Shop: This is our biggest workbench. Greg Granieri has the left side and David’s area is on the right.

Interviewer: You’re so organized!

Shop: (Laughs) That’s what everyone says when they see me the first time. Kulka says that for each hour spent working on gear, there’s another hour handling parts, putting stuff in the right place, cleaning up and keeping the place shipshape. It’s a huge amount of background work.

Interviewer: No wonder your shop looks very neat.

Shop: Have you seen the shops in some of those audio dealers and studios? They’re atrocious. Old junk and parts strewn from here to breakfast, trash all around, client gear piled up in disarray. It’s a miracle they get anything done, and you really question the quality of the work. We’re a clean, well lighted sanctuary in the jungle of pro audio madness.

Interviewer: What’s the big gray panel with all the knobs?

Shop: That a big switch panel for test gear and monitoring that David designed and had built. It’s connected to a bunch of generators, analyzers, meters, and scopes along with the CD player and stereo system. It can switch between +4 balanced, +4 unbalanced, and RCA -10, and routes signals in every way that you could imagine. It also has AES and SPDIF in and out, DB-25 8-channel connectors with switching, and a powered interface box with adaptor cables for API, Neve, dbx, Harrison, MCI, and Aphex modules. You can plug just about anything in and test audio instantly.

Interviewer: Excuse me, did you say Harrison? Your people work on Harrison gear?

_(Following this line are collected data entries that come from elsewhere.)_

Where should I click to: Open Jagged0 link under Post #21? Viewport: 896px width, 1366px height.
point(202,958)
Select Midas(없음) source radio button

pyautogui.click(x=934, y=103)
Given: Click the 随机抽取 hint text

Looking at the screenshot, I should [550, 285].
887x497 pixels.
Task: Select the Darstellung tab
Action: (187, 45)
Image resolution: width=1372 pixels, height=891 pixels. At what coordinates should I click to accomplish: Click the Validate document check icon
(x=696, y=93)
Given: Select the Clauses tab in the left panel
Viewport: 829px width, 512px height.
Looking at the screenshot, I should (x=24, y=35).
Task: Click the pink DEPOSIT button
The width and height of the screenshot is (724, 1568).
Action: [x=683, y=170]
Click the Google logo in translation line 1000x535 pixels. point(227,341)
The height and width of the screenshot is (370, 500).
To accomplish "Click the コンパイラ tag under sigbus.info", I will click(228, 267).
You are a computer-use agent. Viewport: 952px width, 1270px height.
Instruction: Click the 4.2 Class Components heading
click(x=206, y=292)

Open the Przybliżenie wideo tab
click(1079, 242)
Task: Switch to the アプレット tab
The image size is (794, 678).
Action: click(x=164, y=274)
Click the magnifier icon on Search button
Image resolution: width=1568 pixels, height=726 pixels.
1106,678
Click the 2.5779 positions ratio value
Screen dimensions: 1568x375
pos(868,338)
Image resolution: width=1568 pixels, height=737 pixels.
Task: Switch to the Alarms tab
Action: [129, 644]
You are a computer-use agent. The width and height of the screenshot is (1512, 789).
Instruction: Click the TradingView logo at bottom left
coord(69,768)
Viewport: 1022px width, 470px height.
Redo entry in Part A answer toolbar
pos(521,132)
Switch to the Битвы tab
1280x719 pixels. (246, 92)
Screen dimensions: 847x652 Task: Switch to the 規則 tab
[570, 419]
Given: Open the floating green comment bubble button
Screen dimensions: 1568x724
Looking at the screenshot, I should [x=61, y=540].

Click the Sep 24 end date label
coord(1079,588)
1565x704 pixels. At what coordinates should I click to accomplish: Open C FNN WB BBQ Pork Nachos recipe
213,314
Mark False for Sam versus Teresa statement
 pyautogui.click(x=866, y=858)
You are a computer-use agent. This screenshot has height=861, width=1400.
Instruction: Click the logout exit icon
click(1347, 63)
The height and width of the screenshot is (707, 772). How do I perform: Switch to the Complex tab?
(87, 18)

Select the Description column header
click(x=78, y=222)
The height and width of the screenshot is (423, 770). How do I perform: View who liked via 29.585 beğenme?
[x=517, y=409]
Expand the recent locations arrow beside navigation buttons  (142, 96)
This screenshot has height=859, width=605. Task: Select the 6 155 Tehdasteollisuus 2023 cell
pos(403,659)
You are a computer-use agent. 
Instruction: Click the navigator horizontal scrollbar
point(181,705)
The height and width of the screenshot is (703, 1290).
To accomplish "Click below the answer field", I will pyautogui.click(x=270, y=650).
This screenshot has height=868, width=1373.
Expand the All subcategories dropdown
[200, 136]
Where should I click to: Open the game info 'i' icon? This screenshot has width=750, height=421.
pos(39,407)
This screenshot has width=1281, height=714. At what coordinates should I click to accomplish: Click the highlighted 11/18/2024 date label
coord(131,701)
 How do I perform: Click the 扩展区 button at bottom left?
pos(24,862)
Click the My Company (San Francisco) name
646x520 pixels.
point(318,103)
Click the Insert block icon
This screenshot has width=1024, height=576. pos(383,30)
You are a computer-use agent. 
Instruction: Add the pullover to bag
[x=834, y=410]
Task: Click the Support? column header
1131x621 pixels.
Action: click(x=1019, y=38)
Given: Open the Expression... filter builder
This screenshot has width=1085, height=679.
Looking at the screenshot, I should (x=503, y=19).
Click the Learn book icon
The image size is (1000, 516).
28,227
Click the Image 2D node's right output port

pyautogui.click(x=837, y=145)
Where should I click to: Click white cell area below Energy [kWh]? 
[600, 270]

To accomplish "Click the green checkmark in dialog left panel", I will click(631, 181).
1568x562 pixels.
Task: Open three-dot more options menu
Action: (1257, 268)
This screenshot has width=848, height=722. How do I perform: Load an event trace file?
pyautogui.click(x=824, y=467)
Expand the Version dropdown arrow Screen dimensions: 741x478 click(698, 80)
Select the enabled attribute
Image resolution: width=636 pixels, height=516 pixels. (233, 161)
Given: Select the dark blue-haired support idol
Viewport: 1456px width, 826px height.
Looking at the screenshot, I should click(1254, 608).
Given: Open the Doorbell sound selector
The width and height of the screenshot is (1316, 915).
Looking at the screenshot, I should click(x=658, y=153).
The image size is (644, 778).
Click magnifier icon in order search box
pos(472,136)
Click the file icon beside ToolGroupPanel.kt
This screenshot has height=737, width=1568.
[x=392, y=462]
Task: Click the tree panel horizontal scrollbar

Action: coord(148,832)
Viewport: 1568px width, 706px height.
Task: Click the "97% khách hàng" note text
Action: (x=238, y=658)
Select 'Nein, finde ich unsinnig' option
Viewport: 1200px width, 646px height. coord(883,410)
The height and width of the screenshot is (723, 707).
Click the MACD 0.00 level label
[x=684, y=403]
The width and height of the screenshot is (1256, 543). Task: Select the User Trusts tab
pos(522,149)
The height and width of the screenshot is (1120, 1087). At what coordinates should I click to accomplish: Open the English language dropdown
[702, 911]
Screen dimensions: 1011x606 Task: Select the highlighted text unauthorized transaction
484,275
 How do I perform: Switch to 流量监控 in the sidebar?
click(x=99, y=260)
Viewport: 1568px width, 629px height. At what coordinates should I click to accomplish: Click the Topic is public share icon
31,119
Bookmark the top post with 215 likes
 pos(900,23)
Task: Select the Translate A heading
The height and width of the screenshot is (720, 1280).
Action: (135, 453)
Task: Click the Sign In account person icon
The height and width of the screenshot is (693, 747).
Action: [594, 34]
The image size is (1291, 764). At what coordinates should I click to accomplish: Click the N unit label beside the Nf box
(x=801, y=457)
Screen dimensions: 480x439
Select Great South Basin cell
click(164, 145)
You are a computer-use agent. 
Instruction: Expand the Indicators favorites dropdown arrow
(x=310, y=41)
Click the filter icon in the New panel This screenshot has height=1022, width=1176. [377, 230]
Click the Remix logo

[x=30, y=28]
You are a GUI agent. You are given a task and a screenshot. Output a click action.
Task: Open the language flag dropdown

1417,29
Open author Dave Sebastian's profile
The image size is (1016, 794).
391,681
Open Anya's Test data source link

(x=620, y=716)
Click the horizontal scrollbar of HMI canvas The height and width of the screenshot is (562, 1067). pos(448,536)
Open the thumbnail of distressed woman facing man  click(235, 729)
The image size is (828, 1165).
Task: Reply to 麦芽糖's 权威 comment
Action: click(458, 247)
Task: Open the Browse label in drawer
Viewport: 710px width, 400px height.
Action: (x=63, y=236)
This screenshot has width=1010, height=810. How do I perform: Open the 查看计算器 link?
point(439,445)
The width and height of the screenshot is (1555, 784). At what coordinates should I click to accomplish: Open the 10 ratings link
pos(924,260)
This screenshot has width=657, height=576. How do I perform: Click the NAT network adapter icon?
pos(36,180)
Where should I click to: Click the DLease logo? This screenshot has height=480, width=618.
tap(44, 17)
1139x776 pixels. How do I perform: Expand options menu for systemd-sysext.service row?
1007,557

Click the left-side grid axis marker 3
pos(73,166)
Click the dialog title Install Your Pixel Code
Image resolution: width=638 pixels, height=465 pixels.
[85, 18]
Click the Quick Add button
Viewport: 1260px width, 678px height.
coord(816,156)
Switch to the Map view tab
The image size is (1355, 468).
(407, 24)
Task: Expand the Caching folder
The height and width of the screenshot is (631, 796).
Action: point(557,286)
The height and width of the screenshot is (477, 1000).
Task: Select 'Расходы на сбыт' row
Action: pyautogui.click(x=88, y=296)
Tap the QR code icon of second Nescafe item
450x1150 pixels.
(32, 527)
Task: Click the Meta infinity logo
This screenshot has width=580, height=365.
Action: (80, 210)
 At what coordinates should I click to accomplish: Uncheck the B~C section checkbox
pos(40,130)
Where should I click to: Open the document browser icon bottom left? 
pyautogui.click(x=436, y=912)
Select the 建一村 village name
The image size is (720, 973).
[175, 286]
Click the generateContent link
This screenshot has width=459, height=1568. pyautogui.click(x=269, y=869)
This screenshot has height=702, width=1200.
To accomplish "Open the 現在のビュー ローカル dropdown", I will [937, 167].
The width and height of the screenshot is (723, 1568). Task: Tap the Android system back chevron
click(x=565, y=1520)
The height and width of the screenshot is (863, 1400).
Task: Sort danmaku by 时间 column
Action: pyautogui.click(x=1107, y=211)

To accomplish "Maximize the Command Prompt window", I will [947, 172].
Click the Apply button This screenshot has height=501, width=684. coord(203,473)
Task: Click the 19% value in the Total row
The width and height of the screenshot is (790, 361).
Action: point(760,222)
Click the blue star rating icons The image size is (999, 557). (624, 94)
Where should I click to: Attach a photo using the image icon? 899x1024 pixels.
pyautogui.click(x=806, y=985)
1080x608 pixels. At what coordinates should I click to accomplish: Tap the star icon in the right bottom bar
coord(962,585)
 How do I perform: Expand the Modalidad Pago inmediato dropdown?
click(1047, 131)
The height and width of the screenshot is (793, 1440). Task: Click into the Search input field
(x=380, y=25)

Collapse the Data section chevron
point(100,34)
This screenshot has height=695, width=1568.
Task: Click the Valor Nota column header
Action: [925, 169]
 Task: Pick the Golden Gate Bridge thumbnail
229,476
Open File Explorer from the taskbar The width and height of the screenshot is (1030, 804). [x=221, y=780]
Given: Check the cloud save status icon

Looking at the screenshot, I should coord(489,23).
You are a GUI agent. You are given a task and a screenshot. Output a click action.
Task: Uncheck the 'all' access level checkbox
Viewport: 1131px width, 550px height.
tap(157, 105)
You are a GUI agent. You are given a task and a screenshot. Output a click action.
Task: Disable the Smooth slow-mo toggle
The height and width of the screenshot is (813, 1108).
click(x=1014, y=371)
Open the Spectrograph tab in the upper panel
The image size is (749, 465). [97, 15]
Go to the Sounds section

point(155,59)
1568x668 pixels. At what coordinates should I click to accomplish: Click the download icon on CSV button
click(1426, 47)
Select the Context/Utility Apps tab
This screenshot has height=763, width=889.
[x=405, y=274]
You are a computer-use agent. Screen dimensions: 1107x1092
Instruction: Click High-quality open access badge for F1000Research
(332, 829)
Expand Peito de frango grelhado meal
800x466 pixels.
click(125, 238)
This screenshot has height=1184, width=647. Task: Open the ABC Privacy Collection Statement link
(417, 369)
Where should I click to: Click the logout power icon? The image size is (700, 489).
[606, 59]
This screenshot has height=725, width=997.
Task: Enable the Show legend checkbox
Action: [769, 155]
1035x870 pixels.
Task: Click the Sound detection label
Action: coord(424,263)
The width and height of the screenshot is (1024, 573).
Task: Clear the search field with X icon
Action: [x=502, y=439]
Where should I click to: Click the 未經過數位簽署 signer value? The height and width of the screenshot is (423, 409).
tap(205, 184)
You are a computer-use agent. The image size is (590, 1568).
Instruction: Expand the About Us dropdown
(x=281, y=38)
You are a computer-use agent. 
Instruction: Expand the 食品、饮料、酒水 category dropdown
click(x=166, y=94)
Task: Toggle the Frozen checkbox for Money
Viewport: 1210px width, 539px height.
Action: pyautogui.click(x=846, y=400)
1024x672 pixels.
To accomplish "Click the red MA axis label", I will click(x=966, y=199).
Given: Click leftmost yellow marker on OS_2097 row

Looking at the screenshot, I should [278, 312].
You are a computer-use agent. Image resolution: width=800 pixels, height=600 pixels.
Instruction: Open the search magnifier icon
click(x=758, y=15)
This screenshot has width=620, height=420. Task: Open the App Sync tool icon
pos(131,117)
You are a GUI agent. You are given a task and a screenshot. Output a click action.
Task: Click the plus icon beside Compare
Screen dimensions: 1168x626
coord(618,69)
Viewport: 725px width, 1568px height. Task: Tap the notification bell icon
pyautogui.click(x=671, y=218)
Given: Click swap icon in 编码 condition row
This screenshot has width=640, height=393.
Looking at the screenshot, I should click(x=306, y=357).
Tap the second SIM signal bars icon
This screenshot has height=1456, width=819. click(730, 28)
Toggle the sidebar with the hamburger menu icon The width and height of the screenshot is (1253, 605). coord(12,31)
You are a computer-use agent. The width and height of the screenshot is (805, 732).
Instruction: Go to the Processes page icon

Shop: Well, occasionally. David grew up with it at United/Western and says he still has a soft spot for Harrison stuff. Did you know that before getting into getting into console design, Dave Harrison was at King Records in Cincinnati? He recorded Mother Popcorn and a bunch of other James Brown stuff.

Interviewer: (Yawns) Fascinating. Tell me more about these dials and gizmos we’re seeing.

Shop: Tucked away on the right are four 8 ohm 300 watt load resistors, both wirewound and non-inductive, for testing amps and power supplies. All the benches have varias for testing gear with short circuits, and for gradually powering up older gear that’s hasn’t run for a while.

Interviewer: David and crew must have spent a lot of time setting all this up!

Shop: It’s a unending process – I get tired just thinking about it. The 200 or so bench outlets are switched on and off by relays, controlled by a master switch near the door. The benches all have air hoses with nozzles. Steve Lange piped air all through the shop, with all sorts of filters and regulators. He also modified six HP 3310B function generators for the benches, with stepped attenuators and balanced outputs. David’s design. Of course, we have one or two Ethernet ports on each bench and all sorts of computer gear, including a big HP printer that does hi-res, oversize pages for patchbay labels and large schematics.

Hey, here’s our collection of schematics and manuals. We’ve got a lot of incredibly rare documents here. You wouldn’t believe what the guys went through to get some of this material!

Interviewer: Quite a setup. But so far I haven’t seen any people. How about a peek at your staff?